Floriende Auslandsgeschäfte
Miele startet durch

Beim Haushaltsgerätehersteller Miele purzeln dank florierender Auslandsgeschäfte und der neu erwachten Kauflust der Verbraucher die Rekorde. Weit über die Hälfte der Erlöse seien außerhalb Deutschland erzielt worden, hieß es.

HB DÜSSELDORF. Miele habe im Geschäftsjahr 2006/07 (zum 30. Juni) mit 2,74 (2,54) Mrd. Euro den höchsten Umsatz seiner mehr als 100-jährigen Geschichte verzeichnet, teilte das Unternehmen am Mittwoch in Gütersloh mit. Erstmals konnte der Konzern zudem mehr als drei Mill. Elektro-Großgeräte absetzen. Dank des Wachstums konnten zudem fast 1000 Stellen geschaffen werden.

Zum Gewinn macht das Familienunternehmen traditionell keine Angaben.

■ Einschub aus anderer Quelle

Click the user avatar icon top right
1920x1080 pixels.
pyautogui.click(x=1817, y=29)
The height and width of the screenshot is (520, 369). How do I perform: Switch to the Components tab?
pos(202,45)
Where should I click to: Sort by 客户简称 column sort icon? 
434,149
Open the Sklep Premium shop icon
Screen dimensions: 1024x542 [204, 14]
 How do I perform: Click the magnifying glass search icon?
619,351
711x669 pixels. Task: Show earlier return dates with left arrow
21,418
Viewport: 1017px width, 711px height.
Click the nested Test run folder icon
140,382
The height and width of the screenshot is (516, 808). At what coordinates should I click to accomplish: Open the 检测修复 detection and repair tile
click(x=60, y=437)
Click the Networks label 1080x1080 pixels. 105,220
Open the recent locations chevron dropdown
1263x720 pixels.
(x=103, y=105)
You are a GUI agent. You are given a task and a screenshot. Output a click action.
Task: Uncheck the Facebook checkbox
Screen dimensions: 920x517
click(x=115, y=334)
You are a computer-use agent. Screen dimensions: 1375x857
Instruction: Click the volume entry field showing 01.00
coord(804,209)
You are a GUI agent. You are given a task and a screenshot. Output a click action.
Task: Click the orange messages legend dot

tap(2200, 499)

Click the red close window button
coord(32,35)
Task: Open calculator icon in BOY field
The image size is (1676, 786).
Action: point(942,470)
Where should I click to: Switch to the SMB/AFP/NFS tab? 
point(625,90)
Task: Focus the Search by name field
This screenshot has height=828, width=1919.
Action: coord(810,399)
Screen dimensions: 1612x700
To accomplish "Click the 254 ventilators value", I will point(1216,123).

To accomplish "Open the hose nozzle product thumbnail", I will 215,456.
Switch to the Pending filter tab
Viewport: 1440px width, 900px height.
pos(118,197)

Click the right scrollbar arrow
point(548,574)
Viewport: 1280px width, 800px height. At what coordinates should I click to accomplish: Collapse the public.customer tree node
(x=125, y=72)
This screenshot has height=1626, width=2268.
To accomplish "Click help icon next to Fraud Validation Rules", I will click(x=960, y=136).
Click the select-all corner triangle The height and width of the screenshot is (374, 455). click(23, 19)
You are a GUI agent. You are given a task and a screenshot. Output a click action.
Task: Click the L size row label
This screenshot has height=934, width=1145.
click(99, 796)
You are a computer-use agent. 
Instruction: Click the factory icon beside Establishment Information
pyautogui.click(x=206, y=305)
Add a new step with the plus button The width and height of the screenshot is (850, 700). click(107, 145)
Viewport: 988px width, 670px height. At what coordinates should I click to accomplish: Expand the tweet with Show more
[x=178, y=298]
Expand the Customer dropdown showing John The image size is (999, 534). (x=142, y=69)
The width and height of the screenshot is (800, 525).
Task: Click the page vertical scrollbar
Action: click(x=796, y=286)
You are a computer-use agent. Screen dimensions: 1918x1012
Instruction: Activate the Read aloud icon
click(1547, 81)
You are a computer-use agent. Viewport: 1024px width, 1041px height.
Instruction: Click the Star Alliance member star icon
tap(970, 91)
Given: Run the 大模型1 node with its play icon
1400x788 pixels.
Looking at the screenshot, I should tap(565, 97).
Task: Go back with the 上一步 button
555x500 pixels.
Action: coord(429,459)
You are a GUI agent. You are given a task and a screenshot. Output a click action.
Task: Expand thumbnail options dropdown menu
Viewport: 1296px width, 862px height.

Ein Firmensprecher sagte lediglich, er sei „auskömmlich“.

Miele blickt nun auch optimistisch in die Zukunft: Im laufenden Geschäftsjahr soll der Umsatz weiter steigen. In Deutschland und anderen europäischen Ländern wendeten sich die Verbraucher verstärkt von Billig-Produkten ab und griffen wegen des Aufschwungs verstärkt zur „Premium-Marke“ Miele, teilte der Konzern mit. Auf dem Heimatmarkt verzeichnete Miele ein Umsatzplus von 2,5 Prozent. Im Ausland kletterte der Umsatz um zehn Prozent. Vor allem in Russland und osteuropäischen Ländern sei die Nachfrage gestiegen. Insgesamt seien mehr als 70 Prozent der Erlöse außerhalb Deutschlands erzielt worden.